Emoção maior esteve reservada para o final. A magnífica Escola Canto Firme de Tomar ofereceu-nos um jantar e, após o congraçamento, o Coral do Estabelecimento, conduzido de maneira comovente pelo Diretor da Escola, Professor António de Souza, cantou obras do grande compositor.
O intérprete recebeu do Presidente da Câmara Municipal de Tomar uma belíssima salva de prata, com dizeres alusivos à primeira audição de Cosmorame.
Tomar, já inesquecível desde os anos 80, fica hoje no meu mais sensível imaginário. A tournée continuará. Outras cidades ouvirão a panorâmica da extraordinária música portuguesa para piano, perpetuada por intérpretes de real valor no país, mas sistematicamente negligenciada por outros, mais interessados na permanência através do repetidíssimo repertório de sempre, que exclui a criação de Portugal, mas agrada a um público que evita, hélas, o descortino. A impermanência será destino que a história simplesmente ratifica. Os holofotes, sempre os mesmos. Nada a fazer. Contudo, a luta empreendida durante toda a vida por Lopes-Graça, no sentido de que a música autêntica de Portugal seja ouvida, continuará.

As part of my concert tour in Portugal, I’ve been to Tomar, the city of the Knights Templar and also the hometown of Fernando Lopes-Graça. It was with great emotion that I presented the world premiere of Cosmorame, a series of 21 piano pieces of this outstanding Portuguese composer of the 20th century.

## REGISTROS DE DADOS:
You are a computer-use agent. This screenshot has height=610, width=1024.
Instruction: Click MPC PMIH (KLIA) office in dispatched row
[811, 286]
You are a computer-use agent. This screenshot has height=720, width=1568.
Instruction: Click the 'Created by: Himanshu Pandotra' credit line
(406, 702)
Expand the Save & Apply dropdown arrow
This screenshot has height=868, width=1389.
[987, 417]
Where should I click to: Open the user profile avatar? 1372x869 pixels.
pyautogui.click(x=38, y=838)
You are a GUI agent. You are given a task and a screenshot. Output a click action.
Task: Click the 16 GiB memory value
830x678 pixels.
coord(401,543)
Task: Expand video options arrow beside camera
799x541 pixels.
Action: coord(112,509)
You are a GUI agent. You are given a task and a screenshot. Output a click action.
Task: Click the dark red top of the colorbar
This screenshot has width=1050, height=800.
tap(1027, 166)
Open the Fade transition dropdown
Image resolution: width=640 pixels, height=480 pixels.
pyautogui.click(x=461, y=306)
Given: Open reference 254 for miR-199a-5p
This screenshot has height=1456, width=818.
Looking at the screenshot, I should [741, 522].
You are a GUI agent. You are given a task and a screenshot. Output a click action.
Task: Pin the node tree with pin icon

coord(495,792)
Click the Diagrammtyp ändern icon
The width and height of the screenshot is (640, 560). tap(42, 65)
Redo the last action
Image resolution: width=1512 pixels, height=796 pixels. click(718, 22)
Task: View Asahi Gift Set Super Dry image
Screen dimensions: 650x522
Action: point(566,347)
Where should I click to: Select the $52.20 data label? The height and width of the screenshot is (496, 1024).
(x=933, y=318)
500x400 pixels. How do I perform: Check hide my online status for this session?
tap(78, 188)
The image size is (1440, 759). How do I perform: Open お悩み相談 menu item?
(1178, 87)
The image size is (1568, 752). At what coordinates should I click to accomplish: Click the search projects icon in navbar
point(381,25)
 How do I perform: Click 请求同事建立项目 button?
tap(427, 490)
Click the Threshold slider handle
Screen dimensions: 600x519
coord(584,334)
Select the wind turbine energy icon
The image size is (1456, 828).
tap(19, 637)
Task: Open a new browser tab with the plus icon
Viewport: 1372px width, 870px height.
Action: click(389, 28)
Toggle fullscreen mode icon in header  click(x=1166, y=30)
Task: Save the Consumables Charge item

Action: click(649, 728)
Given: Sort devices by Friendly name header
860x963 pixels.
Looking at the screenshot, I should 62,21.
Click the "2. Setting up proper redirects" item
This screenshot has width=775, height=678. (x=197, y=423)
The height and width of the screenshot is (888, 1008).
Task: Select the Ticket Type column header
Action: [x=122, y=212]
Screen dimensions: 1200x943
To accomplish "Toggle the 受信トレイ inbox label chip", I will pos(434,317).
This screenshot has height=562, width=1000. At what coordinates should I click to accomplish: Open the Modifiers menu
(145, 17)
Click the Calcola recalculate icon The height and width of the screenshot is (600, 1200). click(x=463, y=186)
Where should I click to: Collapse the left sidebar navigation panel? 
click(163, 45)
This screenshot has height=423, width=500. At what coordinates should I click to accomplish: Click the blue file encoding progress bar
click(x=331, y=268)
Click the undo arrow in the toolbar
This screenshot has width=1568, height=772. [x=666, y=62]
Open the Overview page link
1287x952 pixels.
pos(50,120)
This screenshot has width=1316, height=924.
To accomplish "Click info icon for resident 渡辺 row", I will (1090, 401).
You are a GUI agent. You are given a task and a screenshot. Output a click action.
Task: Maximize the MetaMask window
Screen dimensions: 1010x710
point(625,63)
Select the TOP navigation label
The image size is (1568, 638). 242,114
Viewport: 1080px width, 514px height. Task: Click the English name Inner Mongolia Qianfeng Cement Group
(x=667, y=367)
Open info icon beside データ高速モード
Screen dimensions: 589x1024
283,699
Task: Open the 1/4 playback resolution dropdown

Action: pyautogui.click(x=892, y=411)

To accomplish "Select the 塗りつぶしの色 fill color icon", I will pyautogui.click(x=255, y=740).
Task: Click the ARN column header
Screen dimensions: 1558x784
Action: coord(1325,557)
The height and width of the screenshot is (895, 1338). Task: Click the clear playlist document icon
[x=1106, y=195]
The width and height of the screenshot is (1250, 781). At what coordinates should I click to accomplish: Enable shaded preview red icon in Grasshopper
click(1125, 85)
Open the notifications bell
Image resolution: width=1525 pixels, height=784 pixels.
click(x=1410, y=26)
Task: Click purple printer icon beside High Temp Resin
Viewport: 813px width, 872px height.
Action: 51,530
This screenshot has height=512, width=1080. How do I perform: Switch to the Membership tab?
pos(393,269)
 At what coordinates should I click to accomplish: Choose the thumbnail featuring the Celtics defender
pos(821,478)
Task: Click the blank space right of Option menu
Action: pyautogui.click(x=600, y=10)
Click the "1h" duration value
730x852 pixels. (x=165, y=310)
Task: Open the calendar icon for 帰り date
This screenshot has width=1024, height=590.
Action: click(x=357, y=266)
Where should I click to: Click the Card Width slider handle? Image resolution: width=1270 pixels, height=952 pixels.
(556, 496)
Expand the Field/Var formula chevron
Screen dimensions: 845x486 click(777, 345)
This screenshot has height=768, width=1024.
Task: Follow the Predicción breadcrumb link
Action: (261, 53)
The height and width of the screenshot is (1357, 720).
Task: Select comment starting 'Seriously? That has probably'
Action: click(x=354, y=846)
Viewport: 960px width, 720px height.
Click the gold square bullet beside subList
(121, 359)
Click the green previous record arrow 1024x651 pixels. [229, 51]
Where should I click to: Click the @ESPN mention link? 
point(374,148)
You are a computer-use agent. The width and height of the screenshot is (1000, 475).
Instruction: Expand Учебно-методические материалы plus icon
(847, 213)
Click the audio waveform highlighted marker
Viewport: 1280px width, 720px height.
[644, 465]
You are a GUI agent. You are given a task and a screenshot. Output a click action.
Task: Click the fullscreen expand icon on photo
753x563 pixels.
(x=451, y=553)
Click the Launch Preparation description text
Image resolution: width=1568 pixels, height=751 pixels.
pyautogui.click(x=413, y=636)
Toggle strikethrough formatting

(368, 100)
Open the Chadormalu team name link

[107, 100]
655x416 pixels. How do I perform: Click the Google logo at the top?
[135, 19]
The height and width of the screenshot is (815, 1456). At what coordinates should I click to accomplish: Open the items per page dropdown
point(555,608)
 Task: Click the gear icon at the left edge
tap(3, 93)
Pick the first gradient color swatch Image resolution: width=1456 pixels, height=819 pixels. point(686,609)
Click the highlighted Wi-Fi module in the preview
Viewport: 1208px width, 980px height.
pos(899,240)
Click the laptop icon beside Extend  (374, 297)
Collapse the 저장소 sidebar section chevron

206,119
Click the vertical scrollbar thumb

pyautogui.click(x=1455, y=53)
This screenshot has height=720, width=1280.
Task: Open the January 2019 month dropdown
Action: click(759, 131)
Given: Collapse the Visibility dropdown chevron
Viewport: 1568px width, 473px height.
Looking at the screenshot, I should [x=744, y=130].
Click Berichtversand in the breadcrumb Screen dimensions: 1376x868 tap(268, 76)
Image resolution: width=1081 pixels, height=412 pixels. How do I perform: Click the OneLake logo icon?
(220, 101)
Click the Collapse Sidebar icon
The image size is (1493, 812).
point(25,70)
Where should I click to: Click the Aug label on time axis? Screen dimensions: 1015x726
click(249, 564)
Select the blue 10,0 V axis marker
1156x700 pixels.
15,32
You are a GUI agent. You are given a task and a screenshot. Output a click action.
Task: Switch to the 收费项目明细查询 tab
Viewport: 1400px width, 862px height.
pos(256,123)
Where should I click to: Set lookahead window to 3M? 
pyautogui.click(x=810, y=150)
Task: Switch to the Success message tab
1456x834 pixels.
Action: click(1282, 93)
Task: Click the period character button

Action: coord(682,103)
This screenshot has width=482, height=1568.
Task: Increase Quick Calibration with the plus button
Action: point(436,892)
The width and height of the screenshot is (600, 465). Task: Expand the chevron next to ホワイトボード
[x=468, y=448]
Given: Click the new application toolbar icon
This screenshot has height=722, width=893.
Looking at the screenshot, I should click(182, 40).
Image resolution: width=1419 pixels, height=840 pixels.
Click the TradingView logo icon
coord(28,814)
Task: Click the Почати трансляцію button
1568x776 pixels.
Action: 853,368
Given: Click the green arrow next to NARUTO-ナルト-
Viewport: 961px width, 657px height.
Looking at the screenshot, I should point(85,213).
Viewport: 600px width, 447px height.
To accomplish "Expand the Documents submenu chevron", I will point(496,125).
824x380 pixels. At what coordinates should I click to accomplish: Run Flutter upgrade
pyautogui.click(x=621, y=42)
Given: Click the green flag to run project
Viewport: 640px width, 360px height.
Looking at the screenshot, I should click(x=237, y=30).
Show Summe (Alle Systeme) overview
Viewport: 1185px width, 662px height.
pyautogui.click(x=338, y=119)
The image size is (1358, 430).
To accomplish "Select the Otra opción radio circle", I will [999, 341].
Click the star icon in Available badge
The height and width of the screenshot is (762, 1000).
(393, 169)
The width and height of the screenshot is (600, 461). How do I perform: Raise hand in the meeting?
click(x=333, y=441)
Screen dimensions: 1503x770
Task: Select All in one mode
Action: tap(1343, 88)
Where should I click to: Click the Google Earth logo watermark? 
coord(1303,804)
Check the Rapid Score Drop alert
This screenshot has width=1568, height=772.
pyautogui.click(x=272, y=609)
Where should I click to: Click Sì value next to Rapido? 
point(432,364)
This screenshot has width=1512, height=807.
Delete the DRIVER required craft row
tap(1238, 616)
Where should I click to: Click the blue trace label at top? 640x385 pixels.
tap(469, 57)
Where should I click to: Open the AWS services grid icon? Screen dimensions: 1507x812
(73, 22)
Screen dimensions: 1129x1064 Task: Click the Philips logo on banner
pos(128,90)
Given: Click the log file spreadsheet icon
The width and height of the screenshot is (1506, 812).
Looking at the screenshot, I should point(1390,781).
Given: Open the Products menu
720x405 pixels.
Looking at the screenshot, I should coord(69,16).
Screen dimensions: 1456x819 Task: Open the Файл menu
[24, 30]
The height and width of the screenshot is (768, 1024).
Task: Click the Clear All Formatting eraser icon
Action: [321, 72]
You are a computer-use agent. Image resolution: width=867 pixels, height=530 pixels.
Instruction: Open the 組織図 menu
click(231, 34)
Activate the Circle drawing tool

## LISTA DE TAREFAS:
1. Segundo o trecho do documento, quem conduziu o Coral da Escola Canto Firme de Tomar?
2. Reproduza do trecho do documento a passagem que começa em "Emoção maior esteve" e termina em "audição de Cosmorame.".

## RESPOSTAS POR TAREFA:
1. O Diretor da Escola, Professor António de Souza.

2.
Emoção maior esteve reservada para o final. A magnífica Escola Canto Firme de Tomar ofereceu-nos um jantar e, após o congraçamento, o Coral do Estabelecimento, conduzido de maneira comovente pelo Diretor da Escola, Professor António de Souza, cantou obras do grande compositor.
O intérprete recebeu do Presidente da Câmara Municipal de Tomar uma belíssima salva de prata, com dizeres alusivos à primeira audição de Cosmorame.